當然,也是通過這些的口述,才讓秦流兒知曉了很多他自己都不知道的傳聞。
“將軍。”
墨月扭頭,就見秦流兒睜開了眼睛。
那一雙深邃的黑眸之中,甚至有些無奈。
墨月看著秦流兒這般,也忍俊不禁。不過眼前這位可是他的將軍,他很快就收斂了情緒。瞥向了不遠處議論紛紛的人群,這一眼,空氣好似都被凍結一般,議論紛紛的人群聲音終於小了起來。

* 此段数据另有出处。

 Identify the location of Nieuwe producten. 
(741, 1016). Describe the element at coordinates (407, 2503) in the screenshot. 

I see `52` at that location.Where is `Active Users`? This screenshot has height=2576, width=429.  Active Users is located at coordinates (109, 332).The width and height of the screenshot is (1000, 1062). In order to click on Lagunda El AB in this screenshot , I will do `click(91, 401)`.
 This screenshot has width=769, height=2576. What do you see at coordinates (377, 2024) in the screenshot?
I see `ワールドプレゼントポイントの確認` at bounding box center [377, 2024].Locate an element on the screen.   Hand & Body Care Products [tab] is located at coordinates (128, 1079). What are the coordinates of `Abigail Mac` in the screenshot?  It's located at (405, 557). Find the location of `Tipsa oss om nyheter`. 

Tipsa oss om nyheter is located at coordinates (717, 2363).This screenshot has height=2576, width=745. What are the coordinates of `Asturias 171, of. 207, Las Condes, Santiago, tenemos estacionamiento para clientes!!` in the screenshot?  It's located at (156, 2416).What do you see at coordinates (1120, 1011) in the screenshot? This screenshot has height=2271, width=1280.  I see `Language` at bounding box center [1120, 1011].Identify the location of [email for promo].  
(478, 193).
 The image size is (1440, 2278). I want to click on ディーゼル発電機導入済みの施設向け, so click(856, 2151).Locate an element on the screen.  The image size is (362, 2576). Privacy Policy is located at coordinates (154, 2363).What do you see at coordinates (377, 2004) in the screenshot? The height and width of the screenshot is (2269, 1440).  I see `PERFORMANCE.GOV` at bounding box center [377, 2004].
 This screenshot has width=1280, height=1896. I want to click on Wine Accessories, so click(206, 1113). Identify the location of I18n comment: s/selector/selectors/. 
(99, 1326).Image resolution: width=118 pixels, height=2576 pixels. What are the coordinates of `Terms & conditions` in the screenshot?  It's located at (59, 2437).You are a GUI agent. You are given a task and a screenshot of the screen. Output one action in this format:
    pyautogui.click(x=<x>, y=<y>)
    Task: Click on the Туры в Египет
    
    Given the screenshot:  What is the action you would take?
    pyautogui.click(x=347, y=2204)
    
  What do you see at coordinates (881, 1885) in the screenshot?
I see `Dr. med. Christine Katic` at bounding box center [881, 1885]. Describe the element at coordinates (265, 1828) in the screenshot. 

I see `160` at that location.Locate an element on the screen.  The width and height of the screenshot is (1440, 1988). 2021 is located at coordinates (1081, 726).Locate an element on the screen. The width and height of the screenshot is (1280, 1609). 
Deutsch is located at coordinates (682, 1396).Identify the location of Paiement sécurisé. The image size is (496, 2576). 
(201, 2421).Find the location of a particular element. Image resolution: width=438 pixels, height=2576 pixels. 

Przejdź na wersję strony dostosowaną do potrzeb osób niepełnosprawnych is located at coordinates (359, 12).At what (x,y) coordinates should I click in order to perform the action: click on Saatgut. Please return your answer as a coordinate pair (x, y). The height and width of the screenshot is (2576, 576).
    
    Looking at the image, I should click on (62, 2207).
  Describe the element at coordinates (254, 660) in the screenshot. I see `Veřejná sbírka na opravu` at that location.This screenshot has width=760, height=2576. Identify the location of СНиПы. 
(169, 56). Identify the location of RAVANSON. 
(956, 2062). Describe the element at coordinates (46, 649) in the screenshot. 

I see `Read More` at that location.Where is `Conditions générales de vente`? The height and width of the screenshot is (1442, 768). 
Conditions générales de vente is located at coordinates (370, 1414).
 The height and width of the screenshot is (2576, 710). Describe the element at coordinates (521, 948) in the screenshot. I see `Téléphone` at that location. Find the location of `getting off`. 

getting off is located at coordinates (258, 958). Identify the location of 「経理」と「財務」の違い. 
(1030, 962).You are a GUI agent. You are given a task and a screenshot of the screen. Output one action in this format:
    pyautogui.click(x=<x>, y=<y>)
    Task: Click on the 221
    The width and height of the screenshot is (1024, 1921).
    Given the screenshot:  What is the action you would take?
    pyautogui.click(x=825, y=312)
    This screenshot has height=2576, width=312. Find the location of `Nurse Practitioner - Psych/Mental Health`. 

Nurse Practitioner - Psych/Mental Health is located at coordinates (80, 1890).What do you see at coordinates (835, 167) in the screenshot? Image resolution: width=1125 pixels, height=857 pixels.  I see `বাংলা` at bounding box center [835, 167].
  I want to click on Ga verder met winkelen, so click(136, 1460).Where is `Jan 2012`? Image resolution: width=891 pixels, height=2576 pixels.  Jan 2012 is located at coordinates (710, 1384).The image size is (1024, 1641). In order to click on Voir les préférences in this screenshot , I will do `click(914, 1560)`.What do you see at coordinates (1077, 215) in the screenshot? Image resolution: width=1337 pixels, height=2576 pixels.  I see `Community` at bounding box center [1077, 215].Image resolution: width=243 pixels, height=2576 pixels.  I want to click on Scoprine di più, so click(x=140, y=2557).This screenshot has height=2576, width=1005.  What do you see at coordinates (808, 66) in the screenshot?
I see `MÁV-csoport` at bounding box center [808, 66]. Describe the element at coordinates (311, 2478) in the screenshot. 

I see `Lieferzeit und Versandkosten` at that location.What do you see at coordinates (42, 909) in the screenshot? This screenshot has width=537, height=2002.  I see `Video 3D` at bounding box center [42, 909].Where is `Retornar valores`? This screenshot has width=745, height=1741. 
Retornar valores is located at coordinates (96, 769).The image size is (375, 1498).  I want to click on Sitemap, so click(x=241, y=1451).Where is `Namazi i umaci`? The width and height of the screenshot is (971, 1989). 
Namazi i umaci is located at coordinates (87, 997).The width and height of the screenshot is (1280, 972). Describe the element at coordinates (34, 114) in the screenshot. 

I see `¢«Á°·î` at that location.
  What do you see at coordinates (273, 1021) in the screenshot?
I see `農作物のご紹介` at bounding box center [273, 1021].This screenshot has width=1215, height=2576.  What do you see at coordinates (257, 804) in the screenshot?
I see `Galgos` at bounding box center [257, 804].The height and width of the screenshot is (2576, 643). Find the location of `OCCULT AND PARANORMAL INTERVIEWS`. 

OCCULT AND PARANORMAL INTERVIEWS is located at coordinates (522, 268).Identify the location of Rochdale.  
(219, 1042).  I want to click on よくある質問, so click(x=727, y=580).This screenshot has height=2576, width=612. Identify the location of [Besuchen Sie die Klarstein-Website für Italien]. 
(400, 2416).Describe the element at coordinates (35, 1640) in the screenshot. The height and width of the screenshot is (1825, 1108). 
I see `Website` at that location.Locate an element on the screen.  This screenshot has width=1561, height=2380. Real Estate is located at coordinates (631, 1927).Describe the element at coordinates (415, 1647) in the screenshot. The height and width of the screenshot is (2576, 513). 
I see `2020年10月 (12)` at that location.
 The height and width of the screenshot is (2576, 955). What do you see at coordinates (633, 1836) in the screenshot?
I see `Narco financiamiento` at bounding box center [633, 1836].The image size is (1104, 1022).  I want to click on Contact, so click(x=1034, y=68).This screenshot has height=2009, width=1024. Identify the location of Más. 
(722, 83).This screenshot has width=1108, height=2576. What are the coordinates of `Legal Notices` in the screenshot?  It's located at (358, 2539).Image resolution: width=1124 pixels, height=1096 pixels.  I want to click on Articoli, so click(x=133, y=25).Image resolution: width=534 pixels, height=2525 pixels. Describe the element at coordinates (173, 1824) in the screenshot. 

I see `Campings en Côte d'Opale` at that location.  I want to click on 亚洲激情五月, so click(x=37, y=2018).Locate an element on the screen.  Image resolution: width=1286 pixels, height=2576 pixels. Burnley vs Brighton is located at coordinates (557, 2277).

馬車內的左丘妙聞言,美眸微微彎了彎,好似在笑,周身卻依舊隻有冷漠之息。
“加快速度。”
秦流兒吩咐了一句。
烏金馬車很快抵達了前去陽通城必經的一個城池,金狼城。
金狼城中坐落著涼州學院的一座分院。
涼州學院本身乃武盟的勢力,秦流兒也不打算在此地多做逗留,隻想盡快離開。
奈何進入金狼城的行人過多,金狼城為了城中百姓以及各位學子的安危,對城門加強了看管。這幾日,凡是入城之人,不論是誰,都要例行檢查。
秦流兒和眾多入城之人一樣,也跟在隊伍後麵。
但是不知什麽時候開始,緩慢前行的隊伍忽然間滯留了,而且還有著陣陣嚷嚷聲響起。
“我可是金狼城涼州學院分院院長之子,我帶個人入城不行麽?”
聽聲音,應該是二十出頭的年輕人,正如其身份一樣,語氣頗為跋扈。也因為他一個人,導致整個隊伍都無法進行檢查。